Published: November 10th 2005November 4th 2005
Although we think of Berlin as being finally defeated by the Allies, it was specifically the Soviet soldiers who got here first and finally defeated the city. While perhaps the Battle of Berlin was not quite as bloody as, say, Stalingrad, it still was one of the bloodiest battles in the war. After the war, when Germany finally surrendered, the Russians made sure that the unconditional surrender terms were signed in their territory in the eastern part of Berlin. The building where this took place has now been turned into a museum, which is now known as the Karlshorst Russian-German Museum. During the days of East Germany, it was known more grandiosly as the Museum of the Unconditional Surrender of Fasist Germany in the Great Patriotic War of 1941-1945 (the Soviet Union dates the war from when they joined it rather than from the invasion of Poland in 1939). It is located in what used to be the Russian quarter, where the Russian military baracks were during occupation and where the Russian army command centers was. Most of the houses are Einzelfamilienhausen or single-family houses, which are a rarity in Germany and especially in a large city like Berlin. The area fell into disrepair over the years and with the fall of the Soviet empire and the GDR, the original residents are moving back in, 60 years after they were kicked out by the Russians.
The museum has essentially a short summary of the entire war in Europe (with one or two mentions of events in the Pacific). It started with the Nazi rise to power, and chronicled the early days of the war, particularly on the Eastern Front. We hear mainly about the events in the west, but from a military point of view, the Eastern Front was significantly more important in winning the war. It was also, of coures, the Eastern Front that started the war, as Hitler tried to kick out Eastern Europeans in his meglomaniacal quest for “Lebensraum” (Living Space). There were exhibits on everything from everyday life in the war to the atrocities done by both German and Soviet troops. As our tour-guide said, it was such a sad twist of irony that in Russia, the person best able to lead the people and win the war, was also the people’s worst enemy besides Hitler - Stalin. I must say, I really feel for the people of Eastern Europe, who really got the worst of just about every major European conflict in the 20th century. First, kingdoms hundreds of years (Austria, Hungary, etc.) old were broken up and shrunken considerably in the treaties after the First World War, breaking up economies and weakening what had long been proud peoples. Then the Nazis invaded and took over almost all of Eastern Europe, bringing not only the horrors of war, but the atrocities of genocide.

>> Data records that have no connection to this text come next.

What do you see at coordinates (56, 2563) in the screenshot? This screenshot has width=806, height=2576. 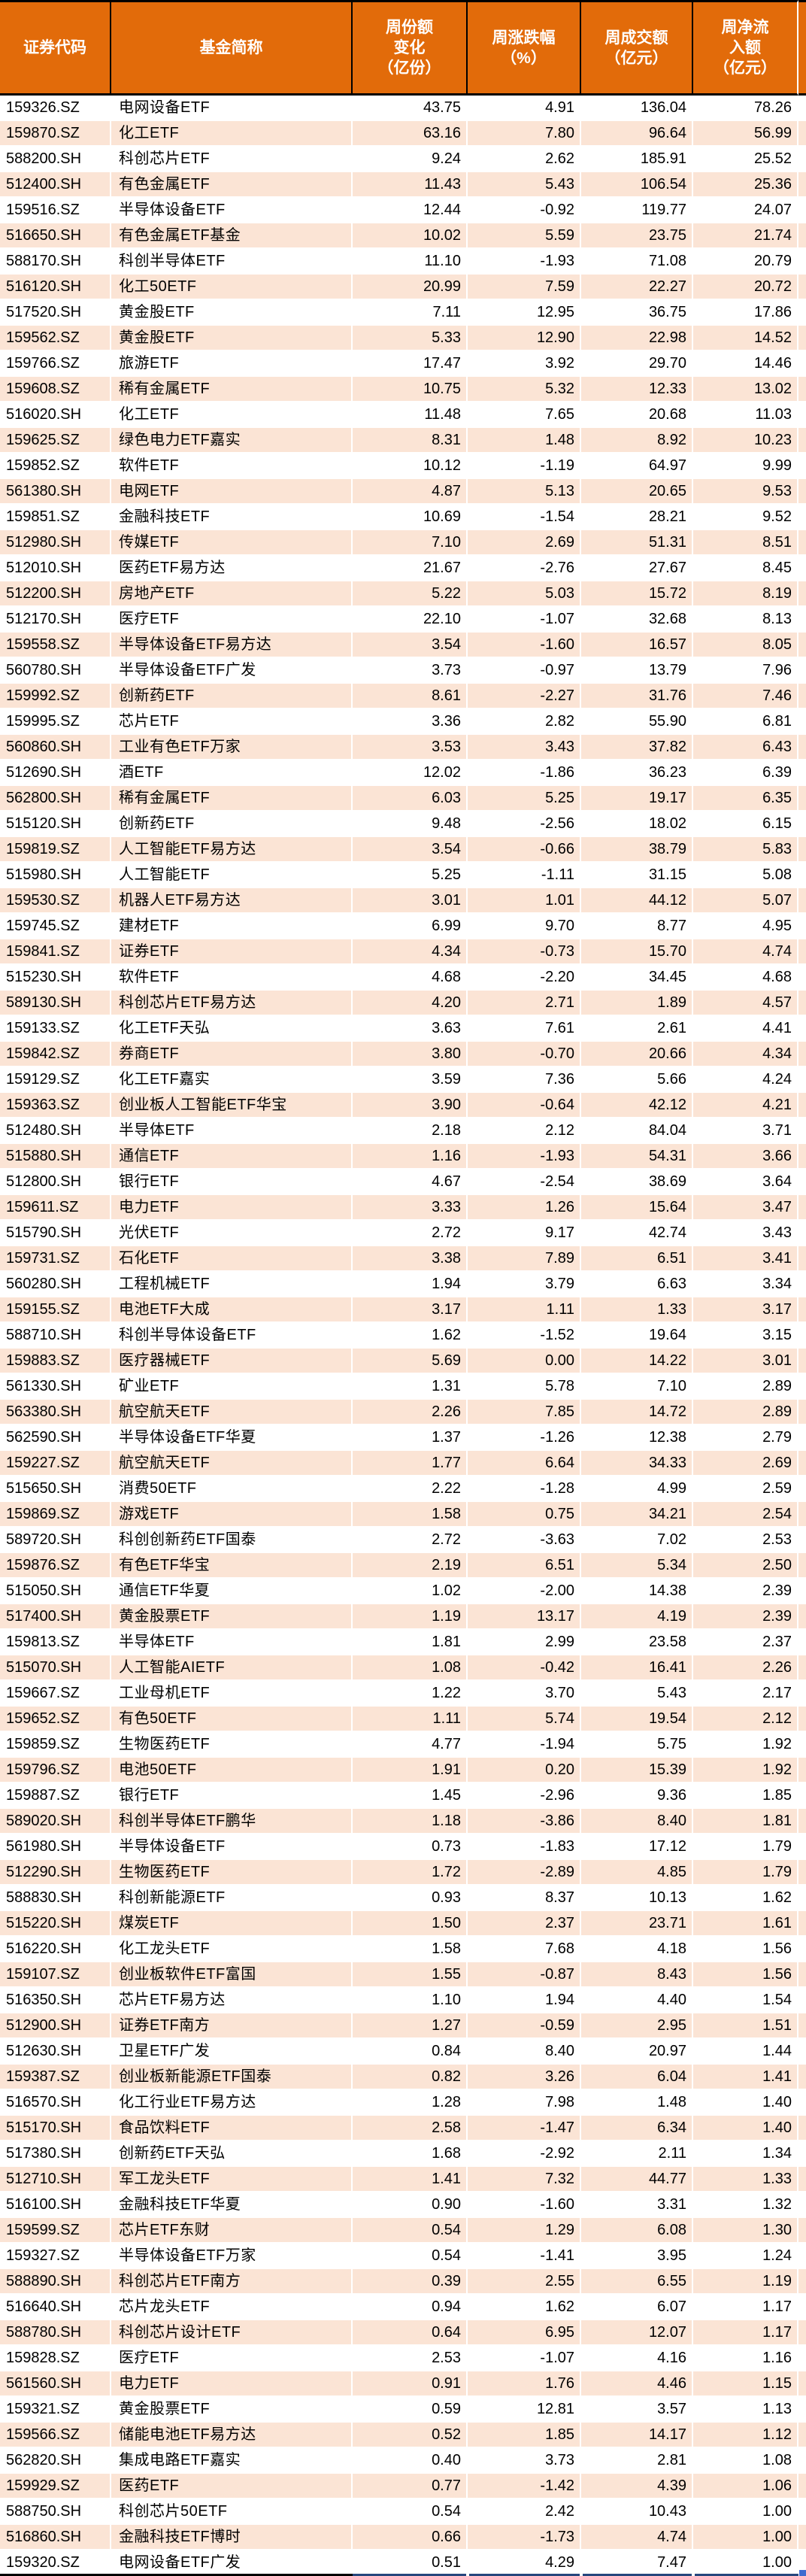 I see `code-cell: 159320.SZ` at bounding box center [56, 2563].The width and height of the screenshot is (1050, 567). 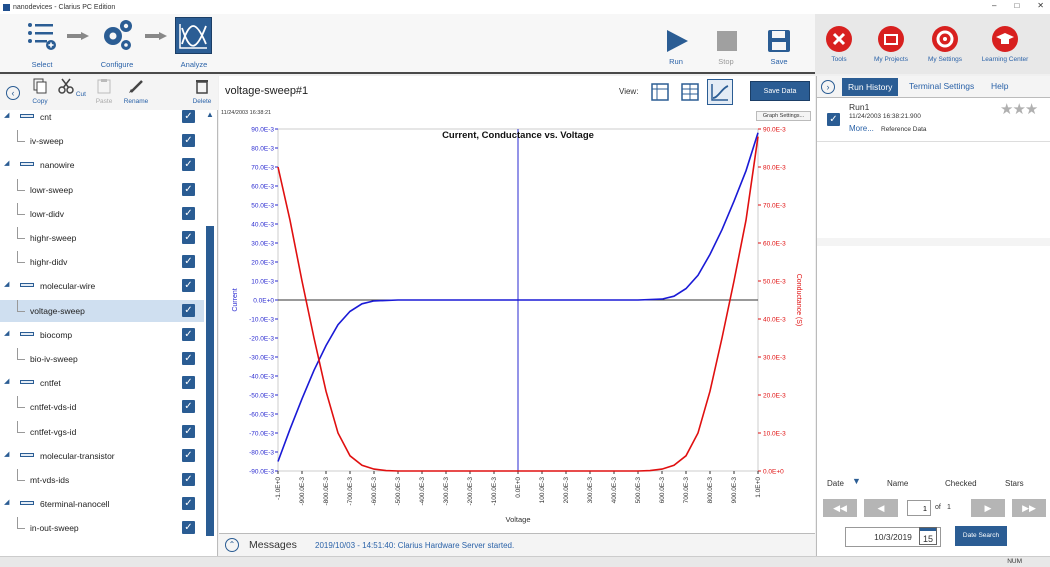 I want to click on close-button: ✕, so click(x=1040, y=6). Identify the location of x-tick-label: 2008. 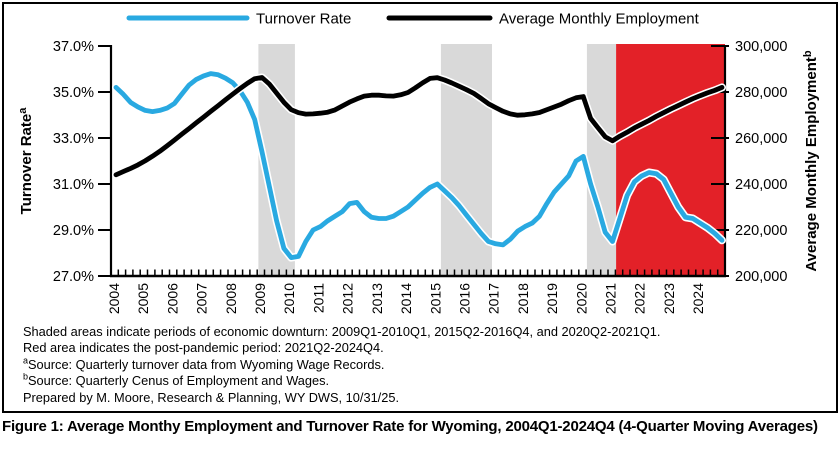
(231, 298).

Then the Soviet Union came back, putting on the Iron Yoke and drawing the Iron Curtain of communism, committing its own atrocities in the form of political purges. I really hope that the entry of these countries into the EU will really help their recovery from almost a century of suffering for them.
There were a few exhibits in the museum left from the old Soviet version of the museum. (Most of the artifacts were also from the old museum, but the exhibits had been changed to be more facts and less propoganda). The few remaining rooms were amazingly propoganda-ish and soviet-ish, with busts of Soviet War-heros (and of coures Stalin and Lenin too), Hammer and Sickles on almost every wall, and dramatic panoramic paintings of Soviet Soldiers heroically taking the Reichstag (the German version of the Capital Building). (The battle for the Reichstag is an interesting one because the Soviets considered it such an imporant target, even though control of it had little military purpose and it had not been used for political uses since Hitler assumed power in 1933.) Out front of the building were also some relics from the Soviet Museum time - a number of Soviet tanks and artillery units. There was also a rocket truck (nicknamed Stalin’s Organ because of the whistling sound made by the rockets as they were launched).
After the museum, we went over to visit the house of one of our proferssors who lives in the area. She had prepared us a huge meal of traditional German foods (with a little bit of traditional Turkish foods thrown in for good measure). It was an amazing meal. The main course was a dish called Gulash, which comes from Bavaria (I think). It does not sound like an apatizing name, but it is wonderful! It is a mixture of meat (either beef or pork in medium sized strips), sauerkraut and something called Knüdel (which are basically base-ball sized balls of half-cooked mash potatoes that have something like the consistency of jello). It is one of my favorite German dishes. It was also just wonderful to sit and talk and be fully fed (for free!!!!) for a while. It was a good ending to the day.